* Exercise aim
Once the line containing "Task: Enable Exclude from Voxware checkbox" has been printed, stop; print every line before it exactly, starting at the top of the material below.

+--

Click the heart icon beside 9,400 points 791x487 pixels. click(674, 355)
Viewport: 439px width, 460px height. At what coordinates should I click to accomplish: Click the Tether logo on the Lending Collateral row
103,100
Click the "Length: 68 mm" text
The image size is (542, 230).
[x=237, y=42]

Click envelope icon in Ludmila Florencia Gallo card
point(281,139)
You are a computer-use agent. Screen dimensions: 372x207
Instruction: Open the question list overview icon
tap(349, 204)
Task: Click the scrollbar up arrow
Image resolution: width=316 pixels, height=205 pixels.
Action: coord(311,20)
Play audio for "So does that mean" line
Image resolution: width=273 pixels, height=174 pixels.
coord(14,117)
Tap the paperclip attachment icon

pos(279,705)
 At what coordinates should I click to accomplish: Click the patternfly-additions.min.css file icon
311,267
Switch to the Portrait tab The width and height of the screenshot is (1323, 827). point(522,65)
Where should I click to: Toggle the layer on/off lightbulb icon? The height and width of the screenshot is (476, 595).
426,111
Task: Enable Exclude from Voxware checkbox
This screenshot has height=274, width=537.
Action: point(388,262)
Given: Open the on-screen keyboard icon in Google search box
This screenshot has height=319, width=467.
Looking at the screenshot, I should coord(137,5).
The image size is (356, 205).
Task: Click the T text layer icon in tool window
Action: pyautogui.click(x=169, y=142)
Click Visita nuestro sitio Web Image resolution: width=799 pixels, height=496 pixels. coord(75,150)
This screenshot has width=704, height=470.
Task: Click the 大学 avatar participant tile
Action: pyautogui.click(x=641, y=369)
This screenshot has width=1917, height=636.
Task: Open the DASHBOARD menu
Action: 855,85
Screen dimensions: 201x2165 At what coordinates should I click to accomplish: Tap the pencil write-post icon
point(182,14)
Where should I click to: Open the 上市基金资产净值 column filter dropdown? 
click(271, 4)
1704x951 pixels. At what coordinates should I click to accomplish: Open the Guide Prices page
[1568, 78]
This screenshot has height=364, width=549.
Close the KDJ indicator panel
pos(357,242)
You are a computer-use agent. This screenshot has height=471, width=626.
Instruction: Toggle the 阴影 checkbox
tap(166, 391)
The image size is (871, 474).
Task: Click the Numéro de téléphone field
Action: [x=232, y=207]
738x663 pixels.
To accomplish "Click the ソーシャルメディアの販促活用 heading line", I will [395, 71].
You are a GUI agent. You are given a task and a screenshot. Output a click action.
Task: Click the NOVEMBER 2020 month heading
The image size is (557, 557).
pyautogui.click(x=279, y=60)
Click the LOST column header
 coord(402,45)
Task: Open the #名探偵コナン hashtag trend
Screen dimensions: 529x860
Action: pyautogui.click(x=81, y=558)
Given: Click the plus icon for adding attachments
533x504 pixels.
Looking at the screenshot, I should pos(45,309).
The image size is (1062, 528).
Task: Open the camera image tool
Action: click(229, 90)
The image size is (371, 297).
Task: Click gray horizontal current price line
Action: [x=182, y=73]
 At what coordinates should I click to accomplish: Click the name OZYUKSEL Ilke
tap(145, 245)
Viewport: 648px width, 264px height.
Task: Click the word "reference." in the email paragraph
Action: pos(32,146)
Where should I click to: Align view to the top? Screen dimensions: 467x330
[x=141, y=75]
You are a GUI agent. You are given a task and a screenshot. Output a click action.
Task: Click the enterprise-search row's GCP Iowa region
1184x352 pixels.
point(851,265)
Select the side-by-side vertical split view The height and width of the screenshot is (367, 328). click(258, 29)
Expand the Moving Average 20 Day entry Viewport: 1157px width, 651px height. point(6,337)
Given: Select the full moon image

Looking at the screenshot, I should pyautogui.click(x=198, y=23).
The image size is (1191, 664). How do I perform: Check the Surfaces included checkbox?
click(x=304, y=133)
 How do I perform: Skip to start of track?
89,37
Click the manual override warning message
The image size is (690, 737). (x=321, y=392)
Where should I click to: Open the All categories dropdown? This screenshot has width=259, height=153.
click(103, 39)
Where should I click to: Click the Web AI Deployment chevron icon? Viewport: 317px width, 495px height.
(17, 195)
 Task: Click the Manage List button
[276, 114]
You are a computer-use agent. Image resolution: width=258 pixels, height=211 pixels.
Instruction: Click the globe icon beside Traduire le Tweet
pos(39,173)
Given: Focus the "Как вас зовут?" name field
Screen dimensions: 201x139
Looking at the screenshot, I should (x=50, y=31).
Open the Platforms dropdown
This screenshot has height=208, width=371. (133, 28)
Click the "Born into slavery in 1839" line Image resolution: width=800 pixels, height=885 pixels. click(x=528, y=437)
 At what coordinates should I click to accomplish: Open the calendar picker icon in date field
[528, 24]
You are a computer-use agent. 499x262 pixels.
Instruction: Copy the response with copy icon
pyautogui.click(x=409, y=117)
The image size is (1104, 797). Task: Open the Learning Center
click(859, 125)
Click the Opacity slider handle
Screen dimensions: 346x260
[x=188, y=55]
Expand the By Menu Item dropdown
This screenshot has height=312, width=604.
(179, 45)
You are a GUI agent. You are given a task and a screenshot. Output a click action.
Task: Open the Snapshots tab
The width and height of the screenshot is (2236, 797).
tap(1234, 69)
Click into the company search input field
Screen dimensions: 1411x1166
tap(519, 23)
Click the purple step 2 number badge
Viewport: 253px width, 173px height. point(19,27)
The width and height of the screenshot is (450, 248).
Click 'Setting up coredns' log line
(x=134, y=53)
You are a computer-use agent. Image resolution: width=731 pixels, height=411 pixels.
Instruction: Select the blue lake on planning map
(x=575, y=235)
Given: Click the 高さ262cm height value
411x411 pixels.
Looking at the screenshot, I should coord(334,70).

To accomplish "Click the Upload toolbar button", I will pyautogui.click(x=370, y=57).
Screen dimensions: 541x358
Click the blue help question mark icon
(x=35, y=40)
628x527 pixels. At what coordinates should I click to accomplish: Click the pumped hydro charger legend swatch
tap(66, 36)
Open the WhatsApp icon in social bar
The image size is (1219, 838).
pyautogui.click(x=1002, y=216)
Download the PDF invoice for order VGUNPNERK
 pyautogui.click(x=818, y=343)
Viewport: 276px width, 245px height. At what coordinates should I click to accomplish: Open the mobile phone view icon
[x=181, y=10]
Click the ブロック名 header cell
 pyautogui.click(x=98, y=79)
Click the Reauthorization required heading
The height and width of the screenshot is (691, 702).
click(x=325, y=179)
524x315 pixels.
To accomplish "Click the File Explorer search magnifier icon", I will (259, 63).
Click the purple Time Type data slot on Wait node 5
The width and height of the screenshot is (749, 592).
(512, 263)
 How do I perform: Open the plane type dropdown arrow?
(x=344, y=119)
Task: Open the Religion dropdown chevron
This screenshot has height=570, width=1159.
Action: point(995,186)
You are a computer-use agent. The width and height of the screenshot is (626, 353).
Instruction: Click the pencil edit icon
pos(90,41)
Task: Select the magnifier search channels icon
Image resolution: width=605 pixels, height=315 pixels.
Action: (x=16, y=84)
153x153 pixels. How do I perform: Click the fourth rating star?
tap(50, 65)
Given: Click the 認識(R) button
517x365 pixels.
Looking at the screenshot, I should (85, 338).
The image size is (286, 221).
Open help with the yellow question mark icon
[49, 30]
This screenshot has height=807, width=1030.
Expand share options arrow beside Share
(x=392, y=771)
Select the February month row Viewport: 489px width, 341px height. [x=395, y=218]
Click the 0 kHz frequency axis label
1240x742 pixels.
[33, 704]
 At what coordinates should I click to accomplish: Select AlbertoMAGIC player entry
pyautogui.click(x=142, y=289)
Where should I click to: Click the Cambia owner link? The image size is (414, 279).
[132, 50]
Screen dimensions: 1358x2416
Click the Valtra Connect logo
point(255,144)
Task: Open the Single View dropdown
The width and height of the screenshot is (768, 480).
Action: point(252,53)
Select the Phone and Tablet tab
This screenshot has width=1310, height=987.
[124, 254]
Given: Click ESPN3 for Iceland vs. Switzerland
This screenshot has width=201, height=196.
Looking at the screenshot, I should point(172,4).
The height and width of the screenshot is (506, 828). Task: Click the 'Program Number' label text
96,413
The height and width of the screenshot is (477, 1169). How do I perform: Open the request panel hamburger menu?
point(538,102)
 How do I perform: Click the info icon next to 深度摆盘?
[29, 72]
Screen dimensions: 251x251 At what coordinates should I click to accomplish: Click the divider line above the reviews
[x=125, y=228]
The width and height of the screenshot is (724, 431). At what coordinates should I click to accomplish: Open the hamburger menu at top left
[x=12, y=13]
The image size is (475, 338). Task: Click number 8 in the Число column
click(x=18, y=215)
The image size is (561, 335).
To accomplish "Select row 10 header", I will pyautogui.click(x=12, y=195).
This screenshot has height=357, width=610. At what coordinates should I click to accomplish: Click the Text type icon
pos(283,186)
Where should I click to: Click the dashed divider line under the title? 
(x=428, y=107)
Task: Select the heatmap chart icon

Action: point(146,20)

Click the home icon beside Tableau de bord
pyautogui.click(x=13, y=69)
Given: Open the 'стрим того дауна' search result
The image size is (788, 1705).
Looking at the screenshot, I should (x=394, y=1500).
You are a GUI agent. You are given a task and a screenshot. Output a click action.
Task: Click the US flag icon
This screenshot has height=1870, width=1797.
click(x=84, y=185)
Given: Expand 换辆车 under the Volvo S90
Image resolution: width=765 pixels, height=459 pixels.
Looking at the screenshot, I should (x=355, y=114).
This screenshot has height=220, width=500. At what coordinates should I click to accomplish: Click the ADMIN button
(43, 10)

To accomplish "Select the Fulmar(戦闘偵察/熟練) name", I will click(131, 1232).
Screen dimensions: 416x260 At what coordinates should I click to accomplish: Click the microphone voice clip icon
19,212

+--

* Solution to the problem
Click the heart icon beside 9,400 points 791x487 pixels. click(674, 355)
Viewport: 439px width, 460px height. At what coordinates should I click to accomplish: Click the Tether logo on the Lending Collateral row
103,100
Click the "Length: 68 mm" text
The image size is (542, 230).
[x=237, y=42]

Click envelope icon in Ludmila Florencia Gallo card
point(281,139)
You are a computer-use agent. Screen dimensions: 372x207
Instruction: Open the question list overview icon
tap(349, 204)
Task: Click the scrollbar up arrow
Image resolution: width=316 pixels, height=205 pixels.
Action: coord(311,20)
Play audio for "So does that mean" line
Image resolution: width=273 pixels, height=174 pixels.
coord(14,117)
Tap the paperclip attachment icon

pos(279,705)
 At what coordinates should I click to accomplish: Click the patternfly-additions.min.css file icon
311,267
Switch to the Portrait tab The width and height of the screenshot is (1323, 827). point(522,65)
Where should I click to: Toggle the layer on/off lightbulb icon? The height and width of the screenshot is (476, 595).
426,111
Task: Enable Exclude from Voxware checkbox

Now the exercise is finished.